Task statement –
Looking at the listing below, retype exactly the lines starting at the one containing "Image resolution: width=1920 pixels, height=1060" and ending at the one containing "This screenshot has width=2240, height=1420.", both included, and nothing else.
○ ○ ○ ○ ○
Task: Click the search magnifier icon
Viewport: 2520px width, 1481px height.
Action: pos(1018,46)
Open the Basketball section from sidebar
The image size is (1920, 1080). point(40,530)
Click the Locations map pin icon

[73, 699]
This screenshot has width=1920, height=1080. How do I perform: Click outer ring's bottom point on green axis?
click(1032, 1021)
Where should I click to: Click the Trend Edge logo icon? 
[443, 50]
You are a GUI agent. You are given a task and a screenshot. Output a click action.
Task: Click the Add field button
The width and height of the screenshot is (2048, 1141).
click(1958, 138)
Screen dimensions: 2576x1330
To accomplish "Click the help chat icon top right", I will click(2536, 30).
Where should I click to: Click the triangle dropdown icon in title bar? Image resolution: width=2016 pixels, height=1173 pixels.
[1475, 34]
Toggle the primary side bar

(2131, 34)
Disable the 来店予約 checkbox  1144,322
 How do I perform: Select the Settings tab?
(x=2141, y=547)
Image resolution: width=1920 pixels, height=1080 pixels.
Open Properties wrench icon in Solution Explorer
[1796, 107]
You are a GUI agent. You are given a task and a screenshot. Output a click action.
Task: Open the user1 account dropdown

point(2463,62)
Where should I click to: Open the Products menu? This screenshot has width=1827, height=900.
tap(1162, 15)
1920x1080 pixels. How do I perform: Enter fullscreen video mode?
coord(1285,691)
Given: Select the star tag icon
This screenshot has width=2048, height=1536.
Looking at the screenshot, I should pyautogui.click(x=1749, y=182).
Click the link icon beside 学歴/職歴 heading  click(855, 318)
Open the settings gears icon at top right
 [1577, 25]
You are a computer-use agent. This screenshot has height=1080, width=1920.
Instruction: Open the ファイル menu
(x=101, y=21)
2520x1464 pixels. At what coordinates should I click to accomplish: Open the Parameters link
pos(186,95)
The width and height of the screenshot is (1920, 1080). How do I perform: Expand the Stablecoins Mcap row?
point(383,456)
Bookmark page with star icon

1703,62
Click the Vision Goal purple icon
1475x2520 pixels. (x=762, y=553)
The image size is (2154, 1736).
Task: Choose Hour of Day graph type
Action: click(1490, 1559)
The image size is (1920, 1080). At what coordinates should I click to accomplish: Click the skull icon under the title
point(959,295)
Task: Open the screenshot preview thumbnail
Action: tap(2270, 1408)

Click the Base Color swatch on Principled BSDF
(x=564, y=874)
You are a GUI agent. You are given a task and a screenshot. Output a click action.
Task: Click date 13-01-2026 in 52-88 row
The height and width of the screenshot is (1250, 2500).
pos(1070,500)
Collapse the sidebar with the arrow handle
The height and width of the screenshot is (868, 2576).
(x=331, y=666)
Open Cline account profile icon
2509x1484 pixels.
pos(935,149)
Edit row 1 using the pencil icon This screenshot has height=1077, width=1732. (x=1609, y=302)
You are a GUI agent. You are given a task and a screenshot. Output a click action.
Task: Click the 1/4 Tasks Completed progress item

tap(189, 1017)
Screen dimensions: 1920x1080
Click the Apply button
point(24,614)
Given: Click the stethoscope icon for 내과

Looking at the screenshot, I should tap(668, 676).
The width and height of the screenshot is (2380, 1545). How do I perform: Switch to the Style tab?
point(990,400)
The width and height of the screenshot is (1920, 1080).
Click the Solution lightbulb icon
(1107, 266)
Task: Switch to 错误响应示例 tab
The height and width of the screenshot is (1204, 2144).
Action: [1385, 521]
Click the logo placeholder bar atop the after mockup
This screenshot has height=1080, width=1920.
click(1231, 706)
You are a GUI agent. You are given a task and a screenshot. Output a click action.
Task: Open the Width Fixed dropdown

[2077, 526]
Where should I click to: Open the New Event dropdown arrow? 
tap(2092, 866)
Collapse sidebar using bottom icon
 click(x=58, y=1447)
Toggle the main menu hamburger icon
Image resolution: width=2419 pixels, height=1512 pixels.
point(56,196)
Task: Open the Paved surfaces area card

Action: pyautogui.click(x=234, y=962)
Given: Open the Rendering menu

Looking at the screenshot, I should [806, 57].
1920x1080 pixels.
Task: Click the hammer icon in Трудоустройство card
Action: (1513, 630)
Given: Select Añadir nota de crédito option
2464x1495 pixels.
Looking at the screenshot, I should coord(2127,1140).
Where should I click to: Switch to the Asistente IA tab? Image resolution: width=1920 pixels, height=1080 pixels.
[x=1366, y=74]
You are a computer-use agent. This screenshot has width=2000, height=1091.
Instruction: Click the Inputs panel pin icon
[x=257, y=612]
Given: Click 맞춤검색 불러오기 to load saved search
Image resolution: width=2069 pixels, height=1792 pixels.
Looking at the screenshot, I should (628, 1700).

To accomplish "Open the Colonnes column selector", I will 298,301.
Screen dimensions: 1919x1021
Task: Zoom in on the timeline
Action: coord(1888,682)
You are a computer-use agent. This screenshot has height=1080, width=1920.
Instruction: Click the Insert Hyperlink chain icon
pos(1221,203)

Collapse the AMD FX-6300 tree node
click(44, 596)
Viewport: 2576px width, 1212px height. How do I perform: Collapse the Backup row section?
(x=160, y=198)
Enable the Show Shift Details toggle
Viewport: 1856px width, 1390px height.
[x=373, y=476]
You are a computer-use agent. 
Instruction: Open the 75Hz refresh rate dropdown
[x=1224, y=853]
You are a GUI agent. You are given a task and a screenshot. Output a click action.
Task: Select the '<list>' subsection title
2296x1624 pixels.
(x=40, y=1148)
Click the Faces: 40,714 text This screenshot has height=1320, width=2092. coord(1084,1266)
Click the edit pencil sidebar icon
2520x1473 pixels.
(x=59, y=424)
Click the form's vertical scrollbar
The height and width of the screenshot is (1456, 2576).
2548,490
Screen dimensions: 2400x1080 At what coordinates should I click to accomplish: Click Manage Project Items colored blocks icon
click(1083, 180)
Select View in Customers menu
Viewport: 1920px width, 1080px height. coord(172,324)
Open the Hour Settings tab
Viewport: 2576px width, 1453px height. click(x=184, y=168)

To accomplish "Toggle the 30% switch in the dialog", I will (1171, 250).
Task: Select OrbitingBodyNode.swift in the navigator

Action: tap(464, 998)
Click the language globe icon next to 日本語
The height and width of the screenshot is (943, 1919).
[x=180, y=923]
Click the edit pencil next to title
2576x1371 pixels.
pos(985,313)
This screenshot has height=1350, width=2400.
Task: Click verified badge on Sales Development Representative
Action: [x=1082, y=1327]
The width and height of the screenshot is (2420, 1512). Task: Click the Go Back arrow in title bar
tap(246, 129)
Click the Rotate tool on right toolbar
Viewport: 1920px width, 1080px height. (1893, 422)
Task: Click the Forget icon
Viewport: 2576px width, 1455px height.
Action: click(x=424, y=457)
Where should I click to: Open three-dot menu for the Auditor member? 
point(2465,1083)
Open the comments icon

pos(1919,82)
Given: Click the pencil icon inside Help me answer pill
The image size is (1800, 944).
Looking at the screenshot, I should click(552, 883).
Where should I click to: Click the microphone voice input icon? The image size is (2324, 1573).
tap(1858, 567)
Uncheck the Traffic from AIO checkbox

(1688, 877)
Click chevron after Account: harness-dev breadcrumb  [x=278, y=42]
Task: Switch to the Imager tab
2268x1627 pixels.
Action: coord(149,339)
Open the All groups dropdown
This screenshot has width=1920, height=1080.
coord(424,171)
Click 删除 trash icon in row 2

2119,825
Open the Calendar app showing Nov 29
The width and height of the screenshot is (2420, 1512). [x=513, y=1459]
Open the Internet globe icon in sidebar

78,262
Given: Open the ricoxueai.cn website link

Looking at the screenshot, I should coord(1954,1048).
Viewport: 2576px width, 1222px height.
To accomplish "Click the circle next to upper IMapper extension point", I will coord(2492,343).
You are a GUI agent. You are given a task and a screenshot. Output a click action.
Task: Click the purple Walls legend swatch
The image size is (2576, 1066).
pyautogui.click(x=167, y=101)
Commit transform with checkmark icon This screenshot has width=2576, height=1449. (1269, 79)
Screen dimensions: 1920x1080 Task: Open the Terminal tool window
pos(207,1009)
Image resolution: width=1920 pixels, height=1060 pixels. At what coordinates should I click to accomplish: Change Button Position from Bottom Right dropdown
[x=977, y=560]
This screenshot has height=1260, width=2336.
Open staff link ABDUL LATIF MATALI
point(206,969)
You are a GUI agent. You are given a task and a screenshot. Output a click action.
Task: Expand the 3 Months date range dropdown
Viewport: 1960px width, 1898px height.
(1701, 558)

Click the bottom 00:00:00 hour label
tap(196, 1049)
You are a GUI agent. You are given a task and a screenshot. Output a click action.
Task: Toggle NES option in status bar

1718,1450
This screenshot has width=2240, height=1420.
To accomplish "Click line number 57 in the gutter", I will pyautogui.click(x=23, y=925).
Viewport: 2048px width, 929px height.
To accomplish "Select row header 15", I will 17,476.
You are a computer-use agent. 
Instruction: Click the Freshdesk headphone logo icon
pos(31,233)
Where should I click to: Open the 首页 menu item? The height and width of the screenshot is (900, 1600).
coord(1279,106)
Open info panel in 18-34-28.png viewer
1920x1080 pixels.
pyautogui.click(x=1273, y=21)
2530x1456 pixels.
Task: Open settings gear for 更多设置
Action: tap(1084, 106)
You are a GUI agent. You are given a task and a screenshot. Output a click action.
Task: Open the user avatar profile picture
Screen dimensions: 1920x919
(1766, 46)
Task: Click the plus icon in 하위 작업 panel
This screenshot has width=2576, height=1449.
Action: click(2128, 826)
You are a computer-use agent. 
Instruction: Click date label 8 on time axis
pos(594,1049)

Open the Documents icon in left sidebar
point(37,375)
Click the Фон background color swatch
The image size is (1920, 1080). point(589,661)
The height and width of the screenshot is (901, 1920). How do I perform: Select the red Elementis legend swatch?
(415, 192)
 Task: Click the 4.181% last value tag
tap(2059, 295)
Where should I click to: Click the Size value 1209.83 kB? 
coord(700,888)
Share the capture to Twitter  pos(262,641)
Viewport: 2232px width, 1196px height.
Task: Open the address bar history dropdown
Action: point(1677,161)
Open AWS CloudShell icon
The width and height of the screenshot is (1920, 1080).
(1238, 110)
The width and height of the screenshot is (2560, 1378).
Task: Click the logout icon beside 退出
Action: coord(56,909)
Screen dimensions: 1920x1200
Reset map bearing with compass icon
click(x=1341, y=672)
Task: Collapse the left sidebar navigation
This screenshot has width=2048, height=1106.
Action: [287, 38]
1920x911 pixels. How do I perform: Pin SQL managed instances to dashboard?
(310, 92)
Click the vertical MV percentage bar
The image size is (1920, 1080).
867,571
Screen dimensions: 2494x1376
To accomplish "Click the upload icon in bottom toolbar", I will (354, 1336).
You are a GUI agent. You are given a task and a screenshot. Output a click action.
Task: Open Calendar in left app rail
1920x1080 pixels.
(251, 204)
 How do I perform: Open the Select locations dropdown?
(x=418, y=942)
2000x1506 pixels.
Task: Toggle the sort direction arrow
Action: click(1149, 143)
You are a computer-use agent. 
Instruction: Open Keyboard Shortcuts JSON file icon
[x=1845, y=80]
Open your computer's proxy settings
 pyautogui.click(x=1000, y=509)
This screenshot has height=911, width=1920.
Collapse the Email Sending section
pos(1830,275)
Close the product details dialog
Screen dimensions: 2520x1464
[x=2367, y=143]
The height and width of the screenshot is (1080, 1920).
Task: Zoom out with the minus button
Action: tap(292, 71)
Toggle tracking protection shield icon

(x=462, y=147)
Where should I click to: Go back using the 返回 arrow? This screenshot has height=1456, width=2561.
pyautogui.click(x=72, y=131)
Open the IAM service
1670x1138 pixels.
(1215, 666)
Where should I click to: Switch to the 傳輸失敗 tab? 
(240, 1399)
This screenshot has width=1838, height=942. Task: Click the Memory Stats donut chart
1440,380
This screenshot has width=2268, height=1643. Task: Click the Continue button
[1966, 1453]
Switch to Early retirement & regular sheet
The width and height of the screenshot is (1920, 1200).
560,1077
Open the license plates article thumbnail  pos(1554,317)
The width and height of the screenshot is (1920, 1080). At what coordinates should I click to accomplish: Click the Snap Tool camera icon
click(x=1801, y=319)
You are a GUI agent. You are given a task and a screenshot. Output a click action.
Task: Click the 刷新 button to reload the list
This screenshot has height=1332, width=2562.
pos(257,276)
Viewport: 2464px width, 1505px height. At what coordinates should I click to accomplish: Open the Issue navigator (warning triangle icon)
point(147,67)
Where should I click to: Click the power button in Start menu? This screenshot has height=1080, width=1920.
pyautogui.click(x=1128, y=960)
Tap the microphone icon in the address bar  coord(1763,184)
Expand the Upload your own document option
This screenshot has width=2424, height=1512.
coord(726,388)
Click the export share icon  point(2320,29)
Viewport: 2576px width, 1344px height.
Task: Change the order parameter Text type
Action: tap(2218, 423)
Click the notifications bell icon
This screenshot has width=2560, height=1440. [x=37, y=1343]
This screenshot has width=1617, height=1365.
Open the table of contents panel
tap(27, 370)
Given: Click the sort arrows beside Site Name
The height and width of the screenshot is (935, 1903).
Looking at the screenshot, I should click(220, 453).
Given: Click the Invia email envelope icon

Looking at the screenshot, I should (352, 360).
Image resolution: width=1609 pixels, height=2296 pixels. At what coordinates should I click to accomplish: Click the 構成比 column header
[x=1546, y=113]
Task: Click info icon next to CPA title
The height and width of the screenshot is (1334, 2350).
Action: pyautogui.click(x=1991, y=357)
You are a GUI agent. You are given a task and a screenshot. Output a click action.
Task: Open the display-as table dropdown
○ ○ ○ ○ ○
Completed task –
Image resolution: width=1920 pixels, height=1060 pixels. At what coordinates should I click to accomplish: Change Button Position from Bottom Right dropdown
[x=977, y=560]
This screenshot has height=1260, width=2336.
Open staff link ABDUL LATIF MATALI
point(206,969)
You are a GUI agent. You are given a task and a screenshot. Output a click action.
Task: Expand the 3 Months date range dropdown
Viewport: 1960px width, 1898px height.
(1701, 558)

Click the bottom 00:00:00 hour label
tap(196, 1049)
You are a GUI agent. You are given a task and a screenshot. Output a click action.
Task: Toggle NES option in status bar

1718,1450
This screenshot has width=2240, height=1420.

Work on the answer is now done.